0

I have a full minidump from an Azure App Service. It comes with the .dmp file, sos.dll and mscordacwks.dll.

I have WinDbg - x86 is the version that can open this dump file. I then use .load c:\path\to\sos.dll. This doesn't give an error, but no other output, either.

The next suggested command, !sos.threads, gives:

Failed to find runtime DLL (clr.dll), 0x80004005 Extension commands need clr.dll in order to have something to do.

I have tried .load directly on mscordacwks.dll, renaming it to clr.dll. I've copied that file into my symbols path, and renaming it to mscordaccore_X86_X86_4.6.24628.01.dll, which came up at one point during my quest here.

I've also tried running the DebugDiag 2 analysis tool, but it says it can't load mscordacwks, despite it being in the same folder, also when it's in the symbol path, also when it's renamed to that specific version above which is listed here too.

I just want to know why my App Service gets stuck at 100% CPU after a random amount of time! What next steps can I try?

Kieren Johnstone
  • 41,277
  • 16
  • 94
  • 144
  • Did you try `!analyze -v` or perhaps `!runaway` to get the thread that's stuck *(assuming it's only one)* and `~s;kbnf` to get the native stack trace of that thread? That said, a dump is just a point in time so you might miss the real cause this way. Better would be to either use procmon *(easier to analyze)* or ETW *(harder to analyze but a shipload of information)* to get an overview of the process over a period of time. – Lieven Keersmaekers Dec 09 '16 at 09:18
  • @LievenKeersmaekers thanks, I will try those. It's an Azure App Service - don't think I can install procmon or set up ETW on the server. There are many threads (~40), some waiting for work to do (App Insights upload threads) and some waiting for access to a query cache (EF Core) – Kieren Johnstone Dec 09 '16 at 12:45
  • better use ETW: http://stackoverflow.com/a/39856838/1466046 instead of analyzing snapshots from dumps. the WPT can be xcopied to the other systems (only make sure the CPU architecture matches) – magicandre1981 Dec 09 '16 at 15:31

1 Answers1

3

It seems you're not very familiar with WinDbg, so I'll be a bit more verbose than necessary.
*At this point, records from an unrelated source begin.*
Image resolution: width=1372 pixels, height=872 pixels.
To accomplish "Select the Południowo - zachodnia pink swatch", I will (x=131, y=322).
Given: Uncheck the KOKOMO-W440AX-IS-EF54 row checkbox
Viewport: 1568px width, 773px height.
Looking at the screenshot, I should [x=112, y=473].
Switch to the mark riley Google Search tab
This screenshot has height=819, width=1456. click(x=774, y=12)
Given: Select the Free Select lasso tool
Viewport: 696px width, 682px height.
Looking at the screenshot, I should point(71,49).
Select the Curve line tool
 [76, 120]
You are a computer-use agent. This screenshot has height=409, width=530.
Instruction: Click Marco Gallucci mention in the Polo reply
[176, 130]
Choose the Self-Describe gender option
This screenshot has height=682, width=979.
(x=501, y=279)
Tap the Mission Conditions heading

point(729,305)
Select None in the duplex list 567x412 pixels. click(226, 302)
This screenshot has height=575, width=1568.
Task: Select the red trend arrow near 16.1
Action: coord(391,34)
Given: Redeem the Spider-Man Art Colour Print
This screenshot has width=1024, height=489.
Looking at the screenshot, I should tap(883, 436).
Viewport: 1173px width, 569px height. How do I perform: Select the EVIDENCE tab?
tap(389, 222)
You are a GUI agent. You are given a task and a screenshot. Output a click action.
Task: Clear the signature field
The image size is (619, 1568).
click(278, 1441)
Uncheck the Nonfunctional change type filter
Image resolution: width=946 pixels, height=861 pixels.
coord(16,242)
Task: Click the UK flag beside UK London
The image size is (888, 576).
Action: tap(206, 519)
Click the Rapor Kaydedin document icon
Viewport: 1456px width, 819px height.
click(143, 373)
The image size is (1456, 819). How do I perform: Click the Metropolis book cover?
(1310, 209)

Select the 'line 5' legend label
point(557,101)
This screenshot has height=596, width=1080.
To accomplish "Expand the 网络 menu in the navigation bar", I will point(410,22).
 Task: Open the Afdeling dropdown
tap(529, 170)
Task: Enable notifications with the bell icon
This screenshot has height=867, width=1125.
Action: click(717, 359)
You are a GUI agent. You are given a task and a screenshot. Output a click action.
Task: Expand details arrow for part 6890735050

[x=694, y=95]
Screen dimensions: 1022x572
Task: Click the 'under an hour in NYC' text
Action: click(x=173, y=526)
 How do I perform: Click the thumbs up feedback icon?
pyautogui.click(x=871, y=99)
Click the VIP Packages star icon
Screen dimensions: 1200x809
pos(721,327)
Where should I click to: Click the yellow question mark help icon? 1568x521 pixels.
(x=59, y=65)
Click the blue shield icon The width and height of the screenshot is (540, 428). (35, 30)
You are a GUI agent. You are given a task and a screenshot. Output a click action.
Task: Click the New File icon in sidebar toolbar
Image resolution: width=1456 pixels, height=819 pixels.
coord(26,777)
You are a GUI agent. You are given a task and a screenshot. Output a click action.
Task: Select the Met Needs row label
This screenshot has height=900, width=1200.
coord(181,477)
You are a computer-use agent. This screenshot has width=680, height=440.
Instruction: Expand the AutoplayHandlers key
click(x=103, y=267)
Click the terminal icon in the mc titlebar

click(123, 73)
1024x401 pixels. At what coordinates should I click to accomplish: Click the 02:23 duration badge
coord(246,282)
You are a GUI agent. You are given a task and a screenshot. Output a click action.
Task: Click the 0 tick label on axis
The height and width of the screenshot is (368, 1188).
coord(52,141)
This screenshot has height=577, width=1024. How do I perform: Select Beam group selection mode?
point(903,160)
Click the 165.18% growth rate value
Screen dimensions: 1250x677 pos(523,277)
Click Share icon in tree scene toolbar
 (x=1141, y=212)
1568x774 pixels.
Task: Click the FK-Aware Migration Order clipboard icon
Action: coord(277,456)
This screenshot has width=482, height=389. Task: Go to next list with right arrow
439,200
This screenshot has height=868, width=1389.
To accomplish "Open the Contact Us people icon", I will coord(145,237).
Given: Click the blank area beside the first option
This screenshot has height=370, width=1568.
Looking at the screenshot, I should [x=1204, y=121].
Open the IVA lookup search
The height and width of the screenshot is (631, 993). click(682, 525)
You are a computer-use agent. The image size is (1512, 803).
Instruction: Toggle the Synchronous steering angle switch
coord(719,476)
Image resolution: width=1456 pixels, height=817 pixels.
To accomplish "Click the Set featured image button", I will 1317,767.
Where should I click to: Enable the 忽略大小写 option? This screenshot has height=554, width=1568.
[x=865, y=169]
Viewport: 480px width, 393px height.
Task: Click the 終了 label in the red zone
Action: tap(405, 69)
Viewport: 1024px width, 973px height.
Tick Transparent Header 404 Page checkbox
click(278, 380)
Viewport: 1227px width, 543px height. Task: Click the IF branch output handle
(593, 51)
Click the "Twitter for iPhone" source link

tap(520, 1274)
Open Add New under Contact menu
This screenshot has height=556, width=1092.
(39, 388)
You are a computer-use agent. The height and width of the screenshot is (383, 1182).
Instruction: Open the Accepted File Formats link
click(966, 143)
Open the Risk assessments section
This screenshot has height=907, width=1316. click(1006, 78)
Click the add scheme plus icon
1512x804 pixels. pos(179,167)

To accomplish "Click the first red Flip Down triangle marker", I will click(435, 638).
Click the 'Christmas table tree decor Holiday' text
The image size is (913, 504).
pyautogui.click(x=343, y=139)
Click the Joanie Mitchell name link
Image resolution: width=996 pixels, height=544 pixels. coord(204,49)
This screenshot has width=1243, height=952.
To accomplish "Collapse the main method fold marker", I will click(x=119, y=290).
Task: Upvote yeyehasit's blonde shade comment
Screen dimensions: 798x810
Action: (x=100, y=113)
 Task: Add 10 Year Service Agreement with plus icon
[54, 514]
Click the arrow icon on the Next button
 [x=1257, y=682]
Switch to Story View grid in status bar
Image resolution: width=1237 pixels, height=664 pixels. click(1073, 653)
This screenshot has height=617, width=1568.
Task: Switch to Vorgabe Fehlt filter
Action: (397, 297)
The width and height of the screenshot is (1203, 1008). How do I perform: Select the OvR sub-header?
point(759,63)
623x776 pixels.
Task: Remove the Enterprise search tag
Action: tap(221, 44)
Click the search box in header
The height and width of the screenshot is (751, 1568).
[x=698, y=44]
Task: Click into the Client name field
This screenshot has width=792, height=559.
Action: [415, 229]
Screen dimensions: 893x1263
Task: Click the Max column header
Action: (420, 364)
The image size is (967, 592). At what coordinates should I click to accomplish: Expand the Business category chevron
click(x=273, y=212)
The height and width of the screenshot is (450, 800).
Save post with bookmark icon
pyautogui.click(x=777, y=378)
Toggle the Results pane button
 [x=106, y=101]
WinDbg - x86 is the version that can open this dump file

Any version and bitness of WinDbg will be able to open the dump. Even the 32 Bit WinDbg can open a 64 bit .dmp file. This does not mean that you use the correct version to do what you want to achieve.

This doesn't give an error, but no other output, either.

That's ok. It means that the extension was loaded successfully. That's good to know, because it means you're using the correct bitness of WinDbg. If it's really the x86 WinDbg you use, this indicates you have a 32 bit SOS DLL.

If the bitness is incorrect, you get an error message, the same as if you try loading a 32 bit DLL into a 64 bit process or vice versa (aka. BadImageFormatException in .NET)

Extension commands need clr.dll in order to have something to do.

The SOS extension is for .NET, so SOS is looking for a .NET framework loaded into the process. This may be

  • clr.dll for .NET 4 / 4.5 and maybe higher
  • mscorwks.dll for .NET 2 / 3 / 3.5
  • coreclr.dll for Silverlight and .NET Core

From the message, we can derive that you have a SOS.dll for .NET 4, which is why it's looking for clr.dll instead of something else. Sounds reasonable for an Azure webservice, since Azure is newer than .NET 2.

To see whether .NET was actually loaded into the process, use the following commands:

lm m clr
lm m mscorwks
lm m coreclr

If any of these commands produces some output, you'll know which version was loaded. Note that .NET 4 and .NET 2 may occur in parallel (both versions used in the process).

I have tried .load directly on mscordacwks.dll, renaming it to clr.dll.

Here's a huge misunderstanding:

  1. .load loads something into the WinDbg process. Even if you manage to load it there, SOS will still search for it in the dump file instead.
  2. mscordacwks is not the .NET framework. Do not confuse it with mscorwks. The dac part is for data access control. It's a DLL to manage access to the .NET structures in memory, since .NET has its own memory management.

However, renaming it, might be needed. That's a difficult story. It seems you already found Google results for it...

renaming it to mscordaccore_X86_X86_4.6.24628.01.dll

It goes into the right direction, but I don't think that's the correct name. Would you mind linking the original advice, so I can do some research before complaining about something I might have old knowledge about?

IMHO the name should be

mscordacwks_x86_x86_4.6.24628.01.dll

(if the version number is correct).

As mentioned by @Lieven Keersmaekers in the comments already, having a correct symbol path pointing to Microsoft and then doing a

!analyze -v

should download the necessary mscordacwks files from Microsoft. That way it will automatically have the correct name and be located in the correct folder.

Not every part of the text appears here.